EXCERPTED PASSAGE
OpenAI rejects Apple's trade secret theft lawsuit claims
TL;DR
- Apple sued OpenAI, io Products, Tang Tan, and Chang Liu on July 10, 2026 in Northern California federal court, alleging trade secret misappropriation.
- OpenAI's Director of Strategic Communications Drew Pusateri said on X the company has 'no interest in other companies' trade secrets.'
- Apple alleges Tan directed job candidates to bring 'actual parts' to interviews and Liu failed to return his Apple laptop after leaving in 2026.
A courtroom fight between the two most powerful names in consumer computing was not the story anyone expected out of a partnership that only shipped last year. Apple filed suit on July 10 in a Northern California federal court against OpenAI, its Jony Ive hardware venture io Products, and two former Apple engineers, and OpenAI's public response was a categorical shrug. In a post on X flagged by 9to5Mac, OpenAI's Director of Strategic Communications Drew Pusateri wrote that the company has "no interest in other companies' trade secrets" and remains "focused on building innovative technology that empowers people everywhere."
The complaint tells a more textured story than the denial. Apple names Tang Tan, its former vice president who is now OpenAI's chief hardware officer, and Chang Liu, described as a former senior systems electrical engineer who spent eight years at Apple. According to Apple's filing, Tan directed job candidates coming from Apple to bring "actual parts" to their interviews for "show and tell" sessions, and Liu failed to return an Apple-issued laptop after leaving for OpenAI in 2026, allegedly using it to download confidential technical documents. The suit also accuses the defendants of contacting Apple suppliers using proprietary information.

EXTRACTED ENTRIES
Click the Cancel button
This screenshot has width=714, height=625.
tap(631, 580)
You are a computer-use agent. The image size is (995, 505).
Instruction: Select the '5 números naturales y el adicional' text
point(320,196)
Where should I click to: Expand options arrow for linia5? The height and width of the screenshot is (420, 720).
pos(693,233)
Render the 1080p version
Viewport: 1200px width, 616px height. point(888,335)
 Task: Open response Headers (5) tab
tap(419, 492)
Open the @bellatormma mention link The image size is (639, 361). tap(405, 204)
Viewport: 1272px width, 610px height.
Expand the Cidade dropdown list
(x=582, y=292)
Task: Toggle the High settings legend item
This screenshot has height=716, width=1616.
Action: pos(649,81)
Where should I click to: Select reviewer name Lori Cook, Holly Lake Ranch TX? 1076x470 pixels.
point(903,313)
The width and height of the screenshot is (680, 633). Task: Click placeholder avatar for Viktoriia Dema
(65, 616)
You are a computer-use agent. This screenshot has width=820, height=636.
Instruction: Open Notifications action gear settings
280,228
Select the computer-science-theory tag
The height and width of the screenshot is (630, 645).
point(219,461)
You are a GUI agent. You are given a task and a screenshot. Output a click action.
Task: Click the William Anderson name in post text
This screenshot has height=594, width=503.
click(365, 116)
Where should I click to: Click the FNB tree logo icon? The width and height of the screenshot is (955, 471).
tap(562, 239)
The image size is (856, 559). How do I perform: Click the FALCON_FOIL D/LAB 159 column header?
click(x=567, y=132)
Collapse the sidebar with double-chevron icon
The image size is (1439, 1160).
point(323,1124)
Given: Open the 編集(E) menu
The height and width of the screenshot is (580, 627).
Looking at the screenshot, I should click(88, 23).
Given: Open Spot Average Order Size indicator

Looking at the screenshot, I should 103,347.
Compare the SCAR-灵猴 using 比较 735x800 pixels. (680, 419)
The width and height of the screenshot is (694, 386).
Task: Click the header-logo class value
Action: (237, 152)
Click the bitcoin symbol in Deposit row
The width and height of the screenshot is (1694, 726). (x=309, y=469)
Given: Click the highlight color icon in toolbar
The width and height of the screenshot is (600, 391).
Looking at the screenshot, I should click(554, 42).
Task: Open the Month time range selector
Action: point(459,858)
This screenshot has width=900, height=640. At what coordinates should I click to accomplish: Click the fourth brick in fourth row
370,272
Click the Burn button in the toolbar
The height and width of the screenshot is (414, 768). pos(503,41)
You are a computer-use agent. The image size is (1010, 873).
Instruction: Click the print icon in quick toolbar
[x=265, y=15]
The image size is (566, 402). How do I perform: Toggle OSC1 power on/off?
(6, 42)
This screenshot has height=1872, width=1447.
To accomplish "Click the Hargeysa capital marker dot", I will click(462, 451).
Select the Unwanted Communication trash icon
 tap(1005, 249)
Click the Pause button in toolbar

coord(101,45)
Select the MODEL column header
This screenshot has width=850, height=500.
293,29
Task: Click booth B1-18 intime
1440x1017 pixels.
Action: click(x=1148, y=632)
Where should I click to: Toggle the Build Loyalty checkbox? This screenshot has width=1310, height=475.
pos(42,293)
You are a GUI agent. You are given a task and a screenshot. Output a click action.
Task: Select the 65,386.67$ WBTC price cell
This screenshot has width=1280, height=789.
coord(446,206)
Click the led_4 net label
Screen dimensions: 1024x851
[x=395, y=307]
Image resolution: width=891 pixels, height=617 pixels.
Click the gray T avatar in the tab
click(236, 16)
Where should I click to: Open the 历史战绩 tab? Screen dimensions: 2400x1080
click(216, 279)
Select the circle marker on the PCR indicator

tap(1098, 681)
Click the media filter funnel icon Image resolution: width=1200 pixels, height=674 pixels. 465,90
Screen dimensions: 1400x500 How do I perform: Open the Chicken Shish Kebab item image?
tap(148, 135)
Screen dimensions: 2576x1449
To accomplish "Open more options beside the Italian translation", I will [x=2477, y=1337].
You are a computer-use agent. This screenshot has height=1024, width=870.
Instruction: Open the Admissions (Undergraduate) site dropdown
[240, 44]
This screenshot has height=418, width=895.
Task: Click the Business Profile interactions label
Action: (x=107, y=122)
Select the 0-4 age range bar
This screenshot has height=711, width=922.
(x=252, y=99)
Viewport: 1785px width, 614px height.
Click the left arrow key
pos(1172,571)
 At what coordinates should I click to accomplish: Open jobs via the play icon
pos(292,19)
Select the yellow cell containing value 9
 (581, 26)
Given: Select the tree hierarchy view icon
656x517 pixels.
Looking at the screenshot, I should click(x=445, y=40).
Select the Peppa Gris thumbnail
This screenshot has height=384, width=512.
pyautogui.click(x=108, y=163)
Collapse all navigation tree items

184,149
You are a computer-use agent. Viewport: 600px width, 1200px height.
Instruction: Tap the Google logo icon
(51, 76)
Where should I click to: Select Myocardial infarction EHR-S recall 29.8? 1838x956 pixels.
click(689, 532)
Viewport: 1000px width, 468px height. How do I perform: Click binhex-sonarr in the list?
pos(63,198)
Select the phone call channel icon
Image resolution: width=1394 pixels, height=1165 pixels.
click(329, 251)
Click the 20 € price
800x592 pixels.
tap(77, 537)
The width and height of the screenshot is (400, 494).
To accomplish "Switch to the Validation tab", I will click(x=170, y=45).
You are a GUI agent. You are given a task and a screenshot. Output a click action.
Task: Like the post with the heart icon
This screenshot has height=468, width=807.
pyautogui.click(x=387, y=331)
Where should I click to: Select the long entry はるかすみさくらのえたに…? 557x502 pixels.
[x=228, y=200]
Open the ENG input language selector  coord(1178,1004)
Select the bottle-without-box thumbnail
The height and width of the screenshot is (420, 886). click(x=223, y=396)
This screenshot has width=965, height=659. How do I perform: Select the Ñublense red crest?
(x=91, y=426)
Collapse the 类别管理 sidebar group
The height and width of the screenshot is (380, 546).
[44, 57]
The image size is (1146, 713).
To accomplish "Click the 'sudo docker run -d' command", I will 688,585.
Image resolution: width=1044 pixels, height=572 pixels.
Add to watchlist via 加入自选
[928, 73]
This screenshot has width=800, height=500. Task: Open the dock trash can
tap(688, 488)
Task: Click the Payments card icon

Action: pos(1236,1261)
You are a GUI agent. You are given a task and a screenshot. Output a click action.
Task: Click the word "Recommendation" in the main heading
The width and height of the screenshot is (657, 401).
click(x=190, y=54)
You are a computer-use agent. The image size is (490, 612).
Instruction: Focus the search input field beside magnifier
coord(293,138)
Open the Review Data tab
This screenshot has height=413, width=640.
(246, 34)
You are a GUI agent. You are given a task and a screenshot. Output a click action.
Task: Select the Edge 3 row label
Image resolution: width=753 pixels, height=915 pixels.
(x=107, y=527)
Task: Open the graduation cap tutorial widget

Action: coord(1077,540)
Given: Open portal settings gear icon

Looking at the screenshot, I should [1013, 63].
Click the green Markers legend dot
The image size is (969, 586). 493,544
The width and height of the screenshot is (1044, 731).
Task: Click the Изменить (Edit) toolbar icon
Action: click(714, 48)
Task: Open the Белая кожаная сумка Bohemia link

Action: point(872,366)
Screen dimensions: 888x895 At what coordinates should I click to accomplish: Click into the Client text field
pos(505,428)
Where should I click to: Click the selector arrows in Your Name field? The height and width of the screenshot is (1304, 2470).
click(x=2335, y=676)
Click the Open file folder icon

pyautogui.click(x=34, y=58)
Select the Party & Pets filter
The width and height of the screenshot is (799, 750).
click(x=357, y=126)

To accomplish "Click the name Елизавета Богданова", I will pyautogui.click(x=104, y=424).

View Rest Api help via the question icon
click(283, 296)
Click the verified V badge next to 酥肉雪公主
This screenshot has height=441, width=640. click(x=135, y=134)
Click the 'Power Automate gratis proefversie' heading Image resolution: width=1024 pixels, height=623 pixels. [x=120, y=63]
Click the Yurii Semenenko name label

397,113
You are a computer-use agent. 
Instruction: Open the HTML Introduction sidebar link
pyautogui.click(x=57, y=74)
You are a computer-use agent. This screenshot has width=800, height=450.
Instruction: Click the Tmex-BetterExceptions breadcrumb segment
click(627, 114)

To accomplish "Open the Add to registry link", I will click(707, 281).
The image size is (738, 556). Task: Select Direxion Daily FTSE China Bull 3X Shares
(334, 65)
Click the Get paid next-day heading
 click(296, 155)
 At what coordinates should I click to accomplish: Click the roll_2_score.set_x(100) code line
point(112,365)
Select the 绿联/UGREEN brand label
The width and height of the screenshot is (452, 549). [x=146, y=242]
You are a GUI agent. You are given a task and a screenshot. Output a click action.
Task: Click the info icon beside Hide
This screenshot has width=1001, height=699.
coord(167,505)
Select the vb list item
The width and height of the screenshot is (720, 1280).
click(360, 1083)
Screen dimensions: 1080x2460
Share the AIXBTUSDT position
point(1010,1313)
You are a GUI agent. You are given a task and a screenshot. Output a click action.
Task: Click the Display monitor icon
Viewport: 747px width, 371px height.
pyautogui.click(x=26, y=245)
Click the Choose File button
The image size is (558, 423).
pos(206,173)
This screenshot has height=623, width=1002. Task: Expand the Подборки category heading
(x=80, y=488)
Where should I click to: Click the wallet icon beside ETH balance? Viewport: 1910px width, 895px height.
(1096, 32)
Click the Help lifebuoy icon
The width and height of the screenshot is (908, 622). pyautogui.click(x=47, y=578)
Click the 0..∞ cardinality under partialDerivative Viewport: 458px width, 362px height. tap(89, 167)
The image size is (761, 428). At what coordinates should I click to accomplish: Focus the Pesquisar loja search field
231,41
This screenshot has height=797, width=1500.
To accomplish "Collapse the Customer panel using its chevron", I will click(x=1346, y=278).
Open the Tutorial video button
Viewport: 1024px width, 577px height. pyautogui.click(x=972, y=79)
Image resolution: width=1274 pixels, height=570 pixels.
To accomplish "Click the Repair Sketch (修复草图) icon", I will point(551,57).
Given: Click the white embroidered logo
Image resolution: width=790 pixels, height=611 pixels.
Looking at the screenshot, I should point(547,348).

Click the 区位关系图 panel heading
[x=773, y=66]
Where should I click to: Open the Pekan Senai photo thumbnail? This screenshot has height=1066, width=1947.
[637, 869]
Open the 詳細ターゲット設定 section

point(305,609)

LIST OF TASKS
a. Answer from the article on Apple's lawsuit against OpenAI:
(i) In which court did Apple file its suit?
(ii) How many years did Chang Liu spend at Apple?
(iii) What position does Tang Tan now hold at OpenAI?
b. Write the next part of the article on Apple's trade secret lawsuit against OpenAI, starting after its final sentence.
The data that comes after the article has nothing to do with it.

RESULTS FOR THE EXERCISE
a.
(i) A Northern California federal court.
(ii) Eight years.
(iii) Chief hardware officer.

b.
The strategic backdrop is what makes this awkward. Apple and OpenAI struck their high-profile ChatGPT-in-iOS partnership in 2024, and the same io Products venture is already tangled in a separate suit from hardware startup iyO, which amended its complaint in March 2026 to add trade secret allegations that also named Tan. Two overlapping cases pointing at the same hardware team is not a pattern anyone at OpenAI wants to litigate in parallel.
The honest caveat is that a complaint is only one side, and OpenAI has answered with a blanket denial rather than a fact-by-fact rebuttal, which is normal at this stage. What the reporting does not give you yet is which specific unreleased Apple products the allegedly downloaded documents describe, whether OpenAI's own counsel had reviewed the recruiting practices Apple portrays, or how any of this reshapes the commercial ChatGPT relationship still baked into iOS.
The quiet beneficiaries of a drawn-out fight, if there is one, are the AI hardware plays outside this pairing. Every quarter OpenAI's device team spends in discovery is a quarter of runway for competitors on the same on-device form factors, and a signal to every hardware recruiter that the interview show-and-tell needs to go.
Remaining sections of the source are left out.